* _GIVEN TASK_:
Rewrite the listing below with each instance of "Where should I click to" swapped for "Which point should I click to", keeping everything else identical.

(Entries drawn from a collection)
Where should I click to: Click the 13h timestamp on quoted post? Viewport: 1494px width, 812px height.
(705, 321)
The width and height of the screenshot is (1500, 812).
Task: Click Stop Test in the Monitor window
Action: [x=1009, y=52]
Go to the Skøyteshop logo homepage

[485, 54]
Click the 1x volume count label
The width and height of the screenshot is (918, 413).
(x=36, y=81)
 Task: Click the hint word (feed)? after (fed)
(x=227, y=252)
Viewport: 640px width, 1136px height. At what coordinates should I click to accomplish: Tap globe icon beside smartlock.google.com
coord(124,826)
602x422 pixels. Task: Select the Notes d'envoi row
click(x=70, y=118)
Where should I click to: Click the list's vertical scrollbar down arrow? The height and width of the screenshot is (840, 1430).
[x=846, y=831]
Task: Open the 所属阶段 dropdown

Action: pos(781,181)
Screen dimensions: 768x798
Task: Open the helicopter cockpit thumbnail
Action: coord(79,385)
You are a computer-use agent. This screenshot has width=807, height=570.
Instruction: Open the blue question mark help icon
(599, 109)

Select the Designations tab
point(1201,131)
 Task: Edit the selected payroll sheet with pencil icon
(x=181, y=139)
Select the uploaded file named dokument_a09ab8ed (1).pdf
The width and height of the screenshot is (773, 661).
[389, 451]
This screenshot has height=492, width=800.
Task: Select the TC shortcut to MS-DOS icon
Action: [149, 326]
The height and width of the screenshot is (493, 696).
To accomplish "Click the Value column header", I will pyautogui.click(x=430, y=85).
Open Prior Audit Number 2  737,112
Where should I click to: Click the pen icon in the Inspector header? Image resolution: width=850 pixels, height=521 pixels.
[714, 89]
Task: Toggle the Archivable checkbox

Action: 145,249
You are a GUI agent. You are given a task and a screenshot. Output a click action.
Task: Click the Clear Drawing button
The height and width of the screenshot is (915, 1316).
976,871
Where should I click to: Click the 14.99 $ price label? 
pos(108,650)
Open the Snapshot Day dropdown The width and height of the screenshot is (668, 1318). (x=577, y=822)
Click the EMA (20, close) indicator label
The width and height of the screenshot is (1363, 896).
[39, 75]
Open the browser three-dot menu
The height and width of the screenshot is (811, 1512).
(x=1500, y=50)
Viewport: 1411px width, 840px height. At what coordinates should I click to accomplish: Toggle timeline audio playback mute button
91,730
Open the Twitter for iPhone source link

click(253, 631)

* _CORRECT ANSWER_:
Which point should I click to: Click the 13h timestamp on quoted post? Viewport: 1494px width, 812px height.
(705, 321)
The width and height of the screenshot is (1500, 812).
Task: Click Stop Test in the Monitor window
Action: [x=1009, y=52]
Go to the Skøyteshop logo homepage

[485, 54]
Click the 1x volume count label
The width and height of the screenshot is (918, 413).
(x=36, y=81)
 Task: Click the hint word (feed)? after (fed)
(x=227, y=252)
Viewport: 640px width, 1136px height. At what coordinates should I click to accomplish: Tap globe icon beside smartlock.google.com
coord(124,826)
602x422 pixels. Task: Select the Notes d'envoi row
click(x=70, y=118)
Which point should I click to: Click the list's vertical scrollbar down arrow? The height and width of the screenshot is (840, 1430).
[x=846, y=831]
Task: Open the 所属阶段 dropdown

Action: pos(781,181)
Screen dimensions: 768x798
Task: Open the helicopter cockpit thumbnail
Action: coord(79,385)
You are a computer-use agent. This screenshot has width=807, height=570.
Instruction: Open the blue question mark help icon
(599, 109)

Select the Designations tab
point(1201,131)
 Task: Edit the selected payroll sheet with pencil icon
(x=181, y=139)
Select the uploaded file named dokument_a09ab8ed (1).pdf
The width and height of the screenshot is (773, 661).
[389, 451]
This screenshot has height=492, width=800.
Task: Select the TC shortcut to MS-DOS icon
Action: [149, 326]
The height and width of the screenshot is (493, 696).
To accomplish "Click the Value column header", I will pyautogui.click(x=430, y=85).
Open Prior Audit Number 2  737,112
Which point should I click to: Click the pen icon in the Inspector header? Image resolution: width=850 pixels, height=521 pixels.
[714, 89]
Task: Toggle the Archivable checkbox

Action: 145,249
You are a GUI agent. You are given a task and a screenshot. Output a click action.
Task: Click the Clear Drawing button
The height and width of the screenshot is (915, 1316).
976,871
Which point should I click to: Click the 14.99 $ price label? 
pos(108,650)
Open the Snapshot Day dropdown The width and height of the screenshot is (668, 1318). (x=577, y=822)
Click the EMA (20, close) indicator label
The width and height of the screenshot is (1363, 896).
[39, 75]
Open the browser three-dot menu
The height and width of the screenshot is (811, 1512).
(x=1500, y=50)
Viewport: 1411px width, 840px height. At what coordinates should I click to accomplish: Toggle timeline audio playback mute button
91,730
Open the Twitter for iPhone source link

click(253, 631)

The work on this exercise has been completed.